The first comprehensive monograph on the contemporary artist Cheikh Ndiaye, including reproductions of all of his paintings and installations.
Ndiaye portrays urban environments in Africa and regions marked by the presence of the African diaspora. In his paintings, he often depicts former movie theaters and informal vendors' kiosks in Africa as well as cinematographic and archival images which point to the pictorial beauty of the African continent. Ndiaye's work subtly interrogates the current state of the dream of Independence, the role of the archives, and our ability to recollect memory images.
In addition to more than 200 pages of color illustrations, the book includes contributions by scholars, filmmakers, curators, and philosophers. It proposes a multiplicity of possible interpretative approaches towards Ndiaye's work, thus emphasizing the inherent ambiguity of any great art. The filmmaker and historian of African cinema, Manthia Diawara, gives a personal and poetic testimony on the artist's work while reading it through the lens of
Édouard Glissant's writings. The philosopher
Alain Badiou interprets Ndiaye's work as an example of "figurative abstraction" while this notion is questioned by philosopher Étienne Balibar and historian Mamadou Diouf in a discussion about Badiou's text. In the interview with Valentine Umansky, curator of international art at Tate Modern, Ndiaye speaks of the role of archives and museums in Africa while describing painting as a practice of retreat. Alicia Knock, curator at Centre Pompidou, emphasizes the African context of the artist's work while also reminding us of the latter's passion for the poetry of Stéphane Mallarmé. The philosopher Vincent Jacques speaks of the connection between the haptic and optic qualities in Ndiaye's work, while the essay by
Jana Ndiaye Berankova, philosopher and architecture historian, questions the links between painting and architecture.
The book is published as a bi-lingual (French and English) hardcover edition including two different kinds of graphic paper. Its black matt cloth binding contrasts with the shiny foil-stamp print on the cover and spine of the book. The cover includes an integrated reproduction of one of the artist's paintings.
Cheikh Ndiaye (born 1970 in Dakar, lives and works in New York and Dakar) graduated from the National School of fine Arts in Dakar and the School of Fine Arts in Lyon, France. The artist is particularly interested in architecture and urbanism.
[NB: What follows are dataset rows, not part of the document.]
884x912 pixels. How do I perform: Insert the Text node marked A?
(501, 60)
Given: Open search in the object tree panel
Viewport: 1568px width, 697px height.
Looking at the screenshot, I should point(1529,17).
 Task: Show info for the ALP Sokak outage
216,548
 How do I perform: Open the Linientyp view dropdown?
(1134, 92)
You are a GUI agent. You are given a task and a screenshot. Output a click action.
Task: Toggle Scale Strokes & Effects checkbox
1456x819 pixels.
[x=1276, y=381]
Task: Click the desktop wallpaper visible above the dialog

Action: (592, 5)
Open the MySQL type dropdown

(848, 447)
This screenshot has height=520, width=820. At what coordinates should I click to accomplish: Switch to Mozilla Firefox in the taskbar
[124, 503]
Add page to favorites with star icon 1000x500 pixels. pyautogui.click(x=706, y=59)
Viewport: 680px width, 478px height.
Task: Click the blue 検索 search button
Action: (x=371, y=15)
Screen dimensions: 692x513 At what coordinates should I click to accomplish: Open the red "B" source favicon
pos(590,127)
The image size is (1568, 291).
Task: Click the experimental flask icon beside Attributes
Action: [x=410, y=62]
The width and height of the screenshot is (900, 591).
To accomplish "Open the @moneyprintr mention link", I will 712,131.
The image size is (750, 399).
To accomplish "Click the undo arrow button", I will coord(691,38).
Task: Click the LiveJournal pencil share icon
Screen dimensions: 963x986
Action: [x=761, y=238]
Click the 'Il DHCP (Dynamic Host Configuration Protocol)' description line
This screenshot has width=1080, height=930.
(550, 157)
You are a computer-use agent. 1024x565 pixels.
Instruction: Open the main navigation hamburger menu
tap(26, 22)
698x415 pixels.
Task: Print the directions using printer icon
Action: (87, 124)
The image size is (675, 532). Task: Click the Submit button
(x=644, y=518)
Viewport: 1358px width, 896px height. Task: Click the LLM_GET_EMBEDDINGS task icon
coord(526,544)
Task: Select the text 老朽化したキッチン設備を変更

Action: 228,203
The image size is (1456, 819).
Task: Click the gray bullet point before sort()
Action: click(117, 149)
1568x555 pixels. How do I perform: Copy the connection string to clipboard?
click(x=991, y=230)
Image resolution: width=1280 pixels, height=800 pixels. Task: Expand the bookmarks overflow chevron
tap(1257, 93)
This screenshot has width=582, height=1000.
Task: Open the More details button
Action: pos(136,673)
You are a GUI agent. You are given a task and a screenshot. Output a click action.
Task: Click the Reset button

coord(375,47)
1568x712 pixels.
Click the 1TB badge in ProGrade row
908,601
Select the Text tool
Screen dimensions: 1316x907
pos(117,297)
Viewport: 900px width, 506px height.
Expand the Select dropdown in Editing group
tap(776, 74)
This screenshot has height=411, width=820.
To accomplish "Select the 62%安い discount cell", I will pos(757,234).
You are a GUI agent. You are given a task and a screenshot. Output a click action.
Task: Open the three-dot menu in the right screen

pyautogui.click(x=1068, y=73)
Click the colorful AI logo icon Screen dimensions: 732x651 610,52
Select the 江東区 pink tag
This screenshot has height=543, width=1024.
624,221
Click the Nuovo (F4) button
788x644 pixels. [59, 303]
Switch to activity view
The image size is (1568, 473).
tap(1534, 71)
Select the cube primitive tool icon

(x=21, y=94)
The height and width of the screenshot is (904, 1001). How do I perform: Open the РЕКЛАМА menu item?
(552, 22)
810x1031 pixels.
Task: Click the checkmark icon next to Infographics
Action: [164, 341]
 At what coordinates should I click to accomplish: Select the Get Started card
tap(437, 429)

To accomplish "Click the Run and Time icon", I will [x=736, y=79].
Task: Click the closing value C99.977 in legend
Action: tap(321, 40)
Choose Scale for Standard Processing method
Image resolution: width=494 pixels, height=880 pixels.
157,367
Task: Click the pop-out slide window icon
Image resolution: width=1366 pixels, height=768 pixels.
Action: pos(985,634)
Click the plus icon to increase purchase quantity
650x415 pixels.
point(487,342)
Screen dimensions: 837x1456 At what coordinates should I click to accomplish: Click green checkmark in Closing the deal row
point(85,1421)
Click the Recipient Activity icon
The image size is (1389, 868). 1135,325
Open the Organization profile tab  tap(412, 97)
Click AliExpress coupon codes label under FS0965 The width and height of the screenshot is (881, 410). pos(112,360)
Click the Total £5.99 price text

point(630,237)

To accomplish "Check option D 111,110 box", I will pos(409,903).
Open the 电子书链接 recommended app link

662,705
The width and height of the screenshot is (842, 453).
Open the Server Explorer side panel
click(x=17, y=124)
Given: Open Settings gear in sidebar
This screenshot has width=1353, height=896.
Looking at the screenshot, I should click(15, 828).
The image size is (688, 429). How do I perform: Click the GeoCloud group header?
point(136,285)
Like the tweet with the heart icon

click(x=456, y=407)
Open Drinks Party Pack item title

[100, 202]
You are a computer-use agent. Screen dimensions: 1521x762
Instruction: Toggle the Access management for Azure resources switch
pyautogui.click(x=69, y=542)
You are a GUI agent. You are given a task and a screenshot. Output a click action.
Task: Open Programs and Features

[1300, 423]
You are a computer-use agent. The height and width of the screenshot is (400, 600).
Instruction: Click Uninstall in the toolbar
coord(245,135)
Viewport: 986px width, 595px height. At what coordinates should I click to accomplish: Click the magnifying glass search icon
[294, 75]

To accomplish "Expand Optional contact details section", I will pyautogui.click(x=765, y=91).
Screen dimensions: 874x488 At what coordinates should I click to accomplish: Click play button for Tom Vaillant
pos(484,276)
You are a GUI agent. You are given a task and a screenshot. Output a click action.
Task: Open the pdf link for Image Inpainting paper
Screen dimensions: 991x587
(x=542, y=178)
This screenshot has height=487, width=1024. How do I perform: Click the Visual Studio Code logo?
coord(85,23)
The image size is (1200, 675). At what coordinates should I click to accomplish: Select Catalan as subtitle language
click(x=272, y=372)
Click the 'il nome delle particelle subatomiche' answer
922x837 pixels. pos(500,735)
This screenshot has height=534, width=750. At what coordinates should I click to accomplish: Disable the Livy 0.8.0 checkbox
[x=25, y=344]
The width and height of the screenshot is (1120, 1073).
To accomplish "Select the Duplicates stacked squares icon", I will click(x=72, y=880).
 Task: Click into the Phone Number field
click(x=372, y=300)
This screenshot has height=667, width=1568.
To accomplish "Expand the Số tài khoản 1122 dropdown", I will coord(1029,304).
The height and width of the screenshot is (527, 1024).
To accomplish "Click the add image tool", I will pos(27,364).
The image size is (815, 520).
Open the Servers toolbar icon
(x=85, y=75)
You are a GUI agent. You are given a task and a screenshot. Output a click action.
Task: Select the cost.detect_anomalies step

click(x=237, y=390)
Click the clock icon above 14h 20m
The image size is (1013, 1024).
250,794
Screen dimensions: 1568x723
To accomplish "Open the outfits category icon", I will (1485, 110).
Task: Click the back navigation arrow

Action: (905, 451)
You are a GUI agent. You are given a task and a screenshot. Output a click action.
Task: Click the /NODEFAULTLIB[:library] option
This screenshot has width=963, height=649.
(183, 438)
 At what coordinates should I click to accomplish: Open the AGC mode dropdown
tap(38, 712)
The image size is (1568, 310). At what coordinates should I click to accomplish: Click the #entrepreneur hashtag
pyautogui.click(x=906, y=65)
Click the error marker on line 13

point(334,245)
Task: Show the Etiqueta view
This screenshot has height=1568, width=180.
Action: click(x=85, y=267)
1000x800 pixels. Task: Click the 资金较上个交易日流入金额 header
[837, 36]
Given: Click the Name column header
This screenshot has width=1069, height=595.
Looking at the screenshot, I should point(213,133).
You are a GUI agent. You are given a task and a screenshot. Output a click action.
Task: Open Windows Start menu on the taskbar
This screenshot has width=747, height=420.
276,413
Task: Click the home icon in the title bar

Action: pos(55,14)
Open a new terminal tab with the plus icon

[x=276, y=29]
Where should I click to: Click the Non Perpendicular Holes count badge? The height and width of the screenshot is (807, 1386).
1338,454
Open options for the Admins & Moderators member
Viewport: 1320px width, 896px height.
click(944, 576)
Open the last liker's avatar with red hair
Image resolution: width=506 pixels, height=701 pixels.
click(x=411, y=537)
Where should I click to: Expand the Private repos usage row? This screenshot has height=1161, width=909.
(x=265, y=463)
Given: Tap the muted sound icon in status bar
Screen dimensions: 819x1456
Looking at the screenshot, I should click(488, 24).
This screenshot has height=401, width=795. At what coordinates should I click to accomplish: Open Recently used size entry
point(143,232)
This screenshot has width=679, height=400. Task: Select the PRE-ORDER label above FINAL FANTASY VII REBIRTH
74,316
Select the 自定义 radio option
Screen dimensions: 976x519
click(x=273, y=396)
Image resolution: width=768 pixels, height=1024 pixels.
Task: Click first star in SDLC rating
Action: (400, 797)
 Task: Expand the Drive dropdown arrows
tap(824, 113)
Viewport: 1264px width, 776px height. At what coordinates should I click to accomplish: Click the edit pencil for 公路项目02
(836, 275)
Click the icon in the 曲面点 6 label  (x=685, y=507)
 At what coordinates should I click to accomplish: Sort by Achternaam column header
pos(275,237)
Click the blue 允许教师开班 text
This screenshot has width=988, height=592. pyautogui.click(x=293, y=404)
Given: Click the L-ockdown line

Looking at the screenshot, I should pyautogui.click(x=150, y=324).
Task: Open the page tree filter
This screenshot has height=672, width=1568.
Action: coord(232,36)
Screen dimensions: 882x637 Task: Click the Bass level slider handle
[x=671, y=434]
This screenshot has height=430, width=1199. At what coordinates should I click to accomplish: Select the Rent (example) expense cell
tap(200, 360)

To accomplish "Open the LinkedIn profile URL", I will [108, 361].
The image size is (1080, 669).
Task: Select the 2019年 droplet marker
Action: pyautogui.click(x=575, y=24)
Composed of paintings, photography, and installations, his body of work is guided by a gaze, singular to the informal, which is the base of his artwork. Retrieved from a lethal state, obsolete objects are brought back to life. The objects return to their material plenitude and are project into a renewed imaginary. Cheikh Ndiaye has participated in numerous exhibitions across Africa and Europe. He won the Natulis Art Temporary prize in Berlin, Germany in 2012 and the Linossier prize in France in 2008.